Any investor who's read the fine print of his or her mutual fund prospectus is familiar with the phrase "past performance is no guarantee of future results," or something to that effect. Of course, very few investors ever actually read the fine print, but a recent report from the ratings agency Standard & Poor's makes a strong case they ought to.
The "Persistence Scorecard" is published twice a year by S&P Dow Jones Indices. It tracks the consistency of the top performing, actively managed U.S. mutual funds. Index and sector funds are not included in the sample. And survivorship bias — the tendency of analysts to throw out the results of funds that didn't survive the period of observation — is eliminated by using a database of funds from The University of Chicago's Center for Research in Security Prices as a baseline data source.
Several findings in particular stand out from the most recent edition of the scorecard, released last month. The details should be enough to convince even the most loyal and diehard investors that it's time to give up actively managed mutual funds and make the switch to passive, market-matching index funds:
Less than four percent of the 687 funds studied from March 2012 through March 2014 managed to stay in the top quartile of performers. Only 18.66 percent of 1,372 funds studied for the same time period stayed in the top half.
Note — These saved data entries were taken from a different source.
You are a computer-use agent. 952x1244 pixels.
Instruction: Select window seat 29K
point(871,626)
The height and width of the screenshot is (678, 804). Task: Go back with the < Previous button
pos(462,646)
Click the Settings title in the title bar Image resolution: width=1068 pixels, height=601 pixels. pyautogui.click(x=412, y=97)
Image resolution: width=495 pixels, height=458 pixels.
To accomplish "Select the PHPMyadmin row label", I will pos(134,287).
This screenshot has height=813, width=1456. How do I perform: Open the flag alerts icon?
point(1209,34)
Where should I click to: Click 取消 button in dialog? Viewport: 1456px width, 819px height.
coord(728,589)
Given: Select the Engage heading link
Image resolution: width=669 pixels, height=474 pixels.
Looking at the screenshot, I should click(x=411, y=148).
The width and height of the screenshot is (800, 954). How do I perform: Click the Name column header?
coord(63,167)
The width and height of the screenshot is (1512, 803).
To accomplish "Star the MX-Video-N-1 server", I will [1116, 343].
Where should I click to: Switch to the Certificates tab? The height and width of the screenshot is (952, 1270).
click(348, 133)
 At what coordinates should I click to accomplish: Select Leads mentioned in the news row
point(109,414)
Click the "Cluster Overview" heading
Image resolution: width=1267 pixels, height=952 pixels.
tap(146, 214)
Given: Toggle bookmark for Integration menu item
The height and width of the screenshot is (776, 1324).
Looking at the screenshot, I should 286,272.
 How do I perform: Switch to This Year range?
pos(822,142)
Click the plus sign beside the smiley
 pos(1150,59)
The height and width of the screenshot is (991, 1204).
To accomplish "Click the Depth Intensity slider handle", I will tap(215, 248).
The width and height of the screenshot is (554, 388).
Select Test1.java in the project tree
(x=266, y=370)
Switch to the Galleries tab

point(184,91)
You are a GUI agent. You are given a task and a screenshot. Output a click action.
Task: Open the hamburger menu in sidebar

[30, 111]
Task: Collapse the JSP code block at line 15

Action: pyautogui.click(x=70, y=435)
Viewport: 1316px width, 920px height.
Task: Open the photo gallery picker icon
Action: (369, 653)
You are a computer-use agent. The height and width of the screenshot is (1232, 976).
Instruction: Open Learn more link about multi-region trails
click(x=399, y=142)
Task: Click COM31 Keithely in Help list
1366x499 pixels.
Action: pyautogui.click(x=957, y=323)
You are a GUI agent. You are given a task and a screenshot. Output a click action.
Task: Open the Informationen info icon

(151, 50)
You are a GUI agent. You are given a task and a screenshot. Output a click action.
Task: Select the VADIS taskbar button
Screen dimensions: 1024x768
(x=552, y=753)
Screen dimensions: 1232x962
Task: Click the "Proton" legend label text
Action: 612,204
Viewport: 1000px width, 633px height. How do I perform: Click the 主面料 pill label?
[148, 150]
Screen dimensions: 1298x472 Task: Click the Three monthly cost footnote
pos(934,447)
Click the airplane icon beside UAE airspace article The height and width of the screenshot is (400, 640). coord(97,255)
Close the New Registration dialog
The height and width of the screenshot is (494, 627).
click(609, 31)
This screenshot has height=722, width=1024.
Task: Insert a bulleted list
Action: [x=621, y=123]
Out of 715 funds studied from March 2010 through March 2014, only 0.28 percent stayed in the top quartile of performers. Only 4.47 percent out of 1,431 funds studied for the same time period stayed in the top half.
In other words, even when actively managed funds perform extremely well, they’re not likely to sustain that performance for an extended period of time. “It is worth noting,” the S&P report said, “that no large-cap or mid-cap funds managed to remain in the top quartile at the end of the five-year measurement period.”
Instead, the best-performing funds were prone to becoming the worst-performing funds, and vice versa. And maybe not so surprising, the bottom 25 percent of funds were much more likely to be merged or liquidated for any time period or market-cap category studied.
So actively managed mutual funds are not all they're made out to be, particularly by the companies trying to get you to invest your money in them. Why index funds then? As the name suggests, index funds simply track a benchmark, like the S&P 500, rather than try to beat the market; the Persistence Scorecard shows just how difficult it is for fund managers to perform consistently well over long periods of time, suggesting this is no easy task.
And with an index fund there's no fund manager actively trading stocks in and out of the fund — which costs money — so overall costs remain low. And since index funds mean to only match the market, there's never a worry of significantly underperforming it, let alone the potential weirdness of your fund flip-flopping between being a top performer and a bottom performer for no discernible reason.
The S&P 500 gained 29.6 percent in 2013. If you had money in a corresponding index fund, you did well. Of course, following the market doesn't mean you'll always do that well, but you'd have to consider yourself pretty lucky to think you — or a fund manager — could do much better.